Our taxi eased down the deserted street. In front of us, the Manhattan Bridge extended at a diagonal like a massive fallen tree no one had bothered to remove. Dingy walk-ups had sprouted up around it.

“There,” Hopper said, indicating a building on our right.

The awning out front read 83 HENRY STREET in white letters, followed by a few Chinese characters. Metal grates had been pulled down on either side of the front entrance—a green door with a small rectangular window.

I paid the driver, and we climbed out.

It was oddly silent and still, the only sound the faint moans of unseen cars racing across the bridge. I stepped up to the door, looking through the window.

Inside, a derelict hallway spray-painted with graffiti extended beyond a row of mailboxes.

“Look,” Nora whispered, pointing at the label beside the buzzer for #16. It read K. GLASS.

“Don’t press it,” I said. I stepped back to the curb, staring up at the building: five stories, crumbling red brick, a rusted fire escape. All of the windows were dark except two on the second floor, another on the fifth with frilly pink curtains.

“Someone’s coming,” Hopper whispered, moving away from the door, darting around the corner, where there was a parking lot. Nora lurched backward, hurrying down the sidewalk. I stepped around the trash bags piled on the curb, heading across the street.

Seconds later, I heard the door open behind me, rapid footsteps.

An Asian man wearing a blue jacket had exited, walking toward Pike Street. He didn’t appear to have seen us—not even Hopper, who’d slipped past him and managed to catch the door before it closed.

“Nice,” Nora whispered excitedly, rushing inside after him. “Number sixteen must be the top floor.”

“Hold on a minute,” I said, stepping after them.

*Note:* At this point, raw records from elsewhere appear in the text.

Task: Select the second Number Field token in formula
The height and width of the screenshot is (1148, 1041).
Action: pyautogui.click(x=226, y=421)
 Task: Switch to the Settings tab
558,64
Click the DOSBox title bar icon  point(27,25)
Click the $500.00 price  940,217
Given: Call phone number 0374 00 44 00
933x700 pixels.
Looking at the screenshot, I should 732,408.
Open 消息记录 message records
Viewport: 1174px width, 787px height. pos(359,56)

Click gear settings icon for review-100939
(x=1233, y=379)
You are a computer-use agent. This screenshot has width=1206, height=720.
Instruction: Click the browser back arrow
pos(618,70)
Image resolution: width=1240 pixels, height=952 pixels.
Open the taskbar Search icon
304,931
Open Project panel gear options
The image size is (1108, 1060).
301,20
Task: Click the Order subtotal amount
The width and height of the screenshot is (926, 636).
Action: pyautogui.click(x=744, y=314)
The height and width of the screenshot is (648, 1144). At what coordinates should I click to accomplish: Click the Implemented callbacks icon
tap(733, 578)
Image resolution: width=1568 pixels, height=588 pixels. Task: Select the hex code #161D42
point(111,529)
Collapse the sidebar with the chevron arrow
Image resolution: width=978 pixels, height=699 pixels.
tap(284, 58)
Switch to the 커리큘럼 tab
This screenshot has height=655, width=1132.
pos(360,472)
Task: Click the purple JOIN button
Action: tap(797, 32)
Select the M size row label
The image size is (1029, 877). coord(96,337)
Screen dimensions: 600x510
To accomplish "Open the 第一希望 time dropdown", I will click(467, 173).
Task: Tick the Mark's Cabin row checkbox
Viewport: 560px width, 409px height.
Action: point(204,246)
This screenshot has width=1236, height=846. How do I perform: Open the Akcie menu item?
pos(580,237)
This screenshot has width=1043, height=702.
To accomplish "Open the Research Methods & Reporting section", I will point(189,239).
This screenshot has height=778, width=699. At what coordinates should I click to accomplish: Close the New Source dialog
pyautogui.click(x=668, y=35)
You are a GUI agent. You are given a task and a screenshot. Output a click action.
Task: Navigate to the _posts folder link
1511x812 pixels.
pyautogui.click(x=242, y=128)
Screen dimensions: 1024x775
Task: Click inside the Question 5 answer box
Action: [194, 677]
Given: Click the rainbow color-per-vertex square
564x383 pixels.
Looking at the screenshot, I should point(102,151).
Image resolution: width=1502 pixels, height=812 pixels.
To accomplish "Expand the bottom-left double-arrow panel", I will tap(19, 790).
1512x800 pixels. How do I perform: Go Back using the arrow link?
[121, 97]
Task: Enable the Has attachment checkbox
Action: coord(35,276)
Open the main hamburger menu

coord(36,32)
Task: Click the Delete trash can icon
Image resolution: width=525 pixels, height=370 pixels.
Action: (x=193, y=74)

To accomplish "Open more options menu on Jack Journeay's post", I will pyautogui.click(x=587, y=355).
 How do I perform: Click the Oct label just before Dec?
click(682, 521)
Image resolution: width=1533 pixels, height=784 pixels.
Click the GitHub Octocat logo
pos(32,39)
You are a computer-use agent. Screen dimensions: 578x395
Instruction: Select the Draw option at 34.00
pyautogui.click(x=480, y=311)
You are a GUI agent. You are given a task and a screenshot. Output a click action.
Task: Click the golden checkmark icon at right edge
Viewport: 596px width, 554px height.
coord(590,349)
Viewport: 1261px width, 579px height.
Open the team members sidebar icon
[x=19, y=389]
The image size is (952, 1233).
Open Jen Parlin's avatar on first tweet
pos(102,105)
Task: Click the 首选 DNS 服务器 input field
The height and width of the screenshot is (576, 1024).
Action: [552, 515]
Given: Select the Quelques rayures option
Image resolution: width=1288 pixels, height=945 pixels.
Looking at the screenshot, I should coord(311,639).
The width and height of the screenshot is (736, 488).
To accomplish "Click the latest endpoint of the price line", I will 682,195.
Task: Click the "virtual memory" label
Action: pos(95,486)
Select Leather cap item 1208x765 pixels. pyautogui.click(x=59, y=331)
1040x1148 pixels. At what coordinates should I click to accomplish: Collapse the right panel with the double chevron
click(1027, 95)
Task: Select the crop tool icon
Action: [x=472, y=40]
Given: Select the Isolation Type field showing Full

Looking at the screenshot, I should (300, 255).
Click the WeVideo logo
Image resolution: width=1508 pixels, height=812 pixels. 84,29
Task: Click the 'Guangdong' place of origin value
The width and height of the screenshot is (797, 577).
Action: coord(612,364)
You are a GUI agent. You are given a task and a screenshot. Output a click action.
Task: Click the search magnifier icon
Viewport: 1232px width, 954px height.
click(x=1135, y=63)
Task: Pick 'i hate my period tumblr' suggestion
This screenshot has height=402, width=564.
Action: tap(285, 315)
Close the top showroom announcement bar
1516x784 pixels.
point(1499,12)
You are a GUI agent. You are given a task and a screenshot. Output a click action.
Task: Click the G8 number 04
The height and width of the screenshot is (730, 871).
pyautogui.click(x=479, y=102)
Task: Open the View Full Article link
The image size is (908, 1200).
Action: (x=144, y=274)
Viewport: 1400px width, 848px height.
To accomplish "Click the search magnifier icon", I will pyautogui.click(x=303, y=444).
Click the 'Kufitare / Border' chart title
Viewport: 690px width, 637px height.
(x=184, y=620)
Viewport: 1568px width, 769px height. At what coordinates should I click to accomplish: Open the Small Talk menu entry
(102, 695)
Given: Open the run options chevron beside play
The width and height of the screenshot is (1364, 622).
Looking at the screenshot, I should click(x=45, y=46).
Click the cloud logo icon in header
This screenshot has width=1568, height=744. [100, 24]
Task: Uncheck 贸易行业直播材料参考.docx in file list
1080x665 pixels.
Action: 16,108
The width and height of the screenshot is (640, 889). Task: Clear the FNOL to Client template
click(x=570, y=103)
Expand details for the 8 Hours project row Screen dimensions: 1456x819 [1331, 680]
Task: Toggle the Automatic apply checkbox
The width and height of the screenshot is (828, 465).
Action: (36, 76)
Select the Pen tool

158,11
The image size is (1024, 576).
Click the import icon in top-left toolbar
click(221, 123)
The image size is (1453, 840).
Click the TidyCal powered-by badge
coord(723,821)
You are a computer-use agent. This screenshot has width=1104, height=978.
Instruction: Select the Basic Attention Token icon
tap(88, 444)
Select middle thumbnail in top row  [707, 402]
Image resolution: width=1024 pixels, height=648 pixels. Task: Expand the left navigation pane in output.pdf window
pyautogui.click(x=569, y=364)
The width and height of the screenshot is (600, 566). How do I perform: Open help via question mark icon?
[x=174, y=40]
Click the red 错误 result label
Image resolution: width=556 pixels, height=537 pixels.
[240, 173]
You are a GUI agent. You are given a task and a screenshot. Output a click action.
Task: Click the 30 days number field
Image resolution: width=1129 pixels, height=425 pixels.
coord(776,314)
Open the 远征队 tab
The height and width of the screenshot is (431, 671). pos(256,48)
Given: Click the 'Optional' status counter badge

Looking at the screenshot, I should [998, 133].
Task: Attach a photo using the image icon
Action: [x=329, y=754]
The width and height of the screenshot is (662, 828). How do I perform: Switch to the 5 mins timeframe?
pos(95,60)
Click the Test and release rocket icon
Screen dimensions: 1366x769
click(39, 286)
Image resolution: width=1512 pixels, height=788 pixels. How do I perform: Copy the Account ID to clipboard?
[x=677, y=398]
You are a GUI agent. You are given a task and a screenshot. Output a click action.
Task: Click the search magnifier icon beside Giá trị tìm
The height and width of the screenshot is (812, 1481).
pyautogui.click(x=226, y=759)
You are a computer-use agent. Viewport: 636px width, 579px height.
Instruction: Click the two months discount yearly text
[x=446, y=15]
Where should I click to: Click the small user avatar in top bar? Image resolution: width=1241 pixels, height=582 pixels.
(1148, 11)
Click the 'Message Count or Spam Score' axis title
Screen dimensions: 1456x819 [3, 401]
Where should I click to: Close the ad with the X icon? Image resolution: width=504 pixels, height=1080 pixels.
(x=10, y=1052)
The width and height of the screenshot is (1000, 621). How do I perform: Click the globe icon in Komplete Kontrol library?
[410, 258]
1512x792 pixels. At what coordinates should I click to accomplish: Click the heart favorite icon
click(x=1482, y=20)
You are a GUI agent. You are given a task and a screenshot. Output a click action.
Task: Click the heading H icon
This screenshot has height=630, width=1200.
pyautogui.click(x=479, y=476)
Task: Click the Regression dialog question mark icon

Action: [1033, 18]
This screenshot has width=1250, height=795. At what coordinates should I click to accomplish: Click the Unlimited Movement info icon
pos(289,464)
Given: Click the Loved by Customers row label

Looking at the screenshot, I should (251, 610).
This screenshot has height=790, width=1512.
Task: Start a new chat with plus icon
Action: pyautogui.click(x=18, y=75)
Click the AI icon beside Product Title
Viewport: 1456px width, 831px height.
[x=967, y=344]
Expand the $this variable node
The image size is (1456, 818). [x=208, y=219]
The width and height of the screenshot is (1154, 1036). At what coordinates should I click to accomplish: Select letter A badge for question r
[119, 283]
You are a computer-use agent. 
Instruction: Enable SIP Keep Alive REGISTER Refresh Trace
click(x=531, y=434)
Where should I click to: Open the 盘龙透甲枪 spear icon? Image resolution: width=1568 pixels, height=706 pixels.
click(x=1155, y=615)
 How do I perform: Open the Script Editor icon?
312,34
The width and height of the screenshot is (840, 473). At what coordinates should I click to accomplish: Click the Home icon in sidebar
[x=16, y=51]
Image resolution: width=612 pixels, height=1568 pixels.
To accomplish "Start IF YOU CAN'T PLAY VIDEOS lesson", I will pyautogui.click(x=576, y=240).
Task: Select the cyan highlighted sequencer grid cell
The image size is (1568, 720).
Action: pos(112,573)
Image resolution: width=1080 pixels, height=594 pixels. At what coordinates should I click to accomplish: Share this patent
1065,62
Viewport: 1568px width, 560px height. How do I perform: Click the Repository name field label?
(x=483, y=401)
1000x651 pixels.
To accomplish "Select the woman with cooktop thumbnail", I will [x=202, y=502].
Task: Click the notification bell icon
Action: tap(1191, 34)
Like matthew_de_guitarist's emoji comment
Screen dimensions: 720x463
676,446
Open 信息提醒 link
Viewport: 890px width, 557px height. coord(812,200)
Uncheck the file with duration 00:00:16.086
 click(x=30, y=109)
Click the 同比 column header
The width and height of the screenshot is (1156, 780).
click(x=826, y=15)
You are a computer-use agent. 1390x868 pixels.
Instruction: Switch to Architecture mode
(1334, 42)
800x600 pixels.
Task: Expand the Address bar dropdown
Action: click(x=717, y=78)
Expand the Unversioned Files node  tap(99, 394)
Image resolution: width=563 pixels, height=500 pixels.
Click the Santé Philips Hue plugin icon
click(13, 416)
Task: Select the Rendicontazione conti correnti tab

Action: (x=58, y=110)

But Hopper was already racing down the hall and out of sight, Nora right behind him. I held back, inspecting the mailboxes. Apart from Glass at #16, there was only Dawkins in #1 and Vine in #13.

I slipped down the hall, a TV babbling somewhere close by. Hopper and Nora could already be heard clanging upstairs. Because of a bright light somewhere beyond the corridor, their dark, elongated shadows were suddenly tossed against the wall in front of me—two long black tongues sliding down it, licking the cracked brown tiles and vanishing.

I headed after them, the steps strewn with trash and ads for Asian escorts, mostly in Chinese. One flier, wedged into a filthy windowpane, read ASIAN GIRL-MASSAGE and featured a naked Korean wearing rubber chaps shyly peering over her shoulder. MEET YUMI, it read.

Hopper and Nora had disappeared somewhere along the top floor. As I started up the next flight, kicking aside a Tsingtao beer can, there was a sudden bang somewhere below me.

I stared over the metal railing.

No one was visible. Yet I swore I could hear breathing.

“Hello?” I called out, my voice echoing through the stairwell.

There was no answer.

I moved up the remaining flights, pulling open the door marked 5, spotting Hopper and Nora at the end of a long dim hallway outside #16. As I caught up, they both turned, startled, at something behind me.

A woman had just appeared at the opposite end.





34


The single neon bulb on the ceiling drenched her wide nose and forehead in sickly yellow light. She was quite fat, wearing a long green skirt and black T-shirt, straggly brown hair covering her shoulders.